• **THE TASK**
Both the line below containing "The height and width of the screenshot is (768, 1366)." and the line containing "Given: Open the", along with every line between them, should be repeated exactly; no other line belongs in the answer.

• **DATA TO USE**
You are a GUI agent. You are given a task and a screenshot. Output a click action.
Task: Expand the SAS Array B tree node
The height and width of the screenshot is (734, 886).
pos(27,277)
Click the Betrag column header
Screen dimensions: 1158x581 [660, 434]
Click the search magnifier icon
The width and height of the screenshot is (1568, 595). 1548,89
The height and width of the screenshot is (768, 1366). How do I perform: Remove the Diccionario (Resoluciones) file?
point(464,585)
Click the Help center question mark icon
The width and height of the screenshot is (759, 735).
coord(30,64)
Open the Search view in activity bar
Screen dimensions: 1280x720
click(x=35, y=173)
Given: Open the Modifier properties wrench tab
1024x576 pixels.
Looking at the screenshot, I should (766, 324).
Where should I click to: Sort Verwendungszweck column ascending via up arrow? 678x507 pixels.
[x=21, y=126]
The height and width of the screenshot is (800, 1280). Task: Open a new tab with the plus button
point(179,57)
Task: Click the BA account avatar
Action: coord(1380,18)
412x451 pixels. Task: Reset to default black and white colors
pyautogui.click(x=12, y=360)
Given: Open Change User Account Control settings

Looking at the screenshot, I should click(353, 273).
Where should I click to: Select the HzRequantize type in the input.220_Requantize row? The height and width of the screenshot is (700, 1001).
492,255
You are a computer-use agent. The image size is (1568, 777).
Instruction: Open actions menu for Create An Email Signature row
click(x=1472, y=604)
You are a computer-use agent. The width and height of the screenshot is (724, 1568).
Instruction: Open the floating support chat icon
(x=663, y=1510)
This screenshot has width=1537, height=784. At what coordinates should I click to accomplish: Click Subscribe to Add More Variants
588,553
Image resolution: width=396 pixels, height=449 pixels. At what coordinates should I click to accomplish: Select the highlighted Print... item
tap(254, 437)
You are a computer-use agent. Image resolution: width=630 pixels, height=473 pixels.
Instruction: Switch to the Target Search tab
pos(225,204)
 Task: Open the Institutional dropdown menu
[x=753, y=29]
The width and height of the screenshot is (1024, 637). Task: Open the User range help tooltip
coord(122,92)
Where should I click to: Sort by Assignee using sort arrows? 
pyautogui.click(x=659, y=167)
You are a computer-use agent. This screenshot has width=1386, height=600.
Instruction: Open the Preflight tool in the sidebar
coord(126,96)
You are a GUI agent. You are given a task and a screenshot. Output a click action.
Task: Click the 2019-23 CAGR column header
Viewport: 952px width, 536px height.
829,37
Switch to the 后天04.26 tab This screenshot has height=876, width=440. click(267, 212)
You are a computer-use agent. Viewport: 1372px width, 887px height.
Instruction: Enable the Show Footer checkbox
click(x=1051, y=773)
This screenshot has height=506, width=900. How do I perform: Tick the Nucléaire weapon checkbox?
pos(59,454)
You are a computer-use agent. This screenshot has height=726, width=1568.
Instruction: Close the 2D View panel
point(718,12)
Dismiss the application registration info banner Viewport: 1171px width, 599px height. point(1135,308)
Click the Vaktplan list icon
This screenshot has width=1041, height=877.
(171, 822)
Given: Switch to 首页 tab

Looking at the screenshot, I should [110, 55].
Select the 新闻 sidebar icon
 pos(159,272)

• **RESULT OF THE TASK**
The height and width of the screenshot is (768, 1366). How do I perform: Remove the Diccionario (Resoluciones) file?
point(464,585)
Click the Help center question mark icon
The width and height of the screenshot is (759, 735).
coord(30,64)
Open the Search view in activity bar
Screen dimensions: 1280x720
click(x=35, y=173)
Given: Open the Modifier properties wrench tab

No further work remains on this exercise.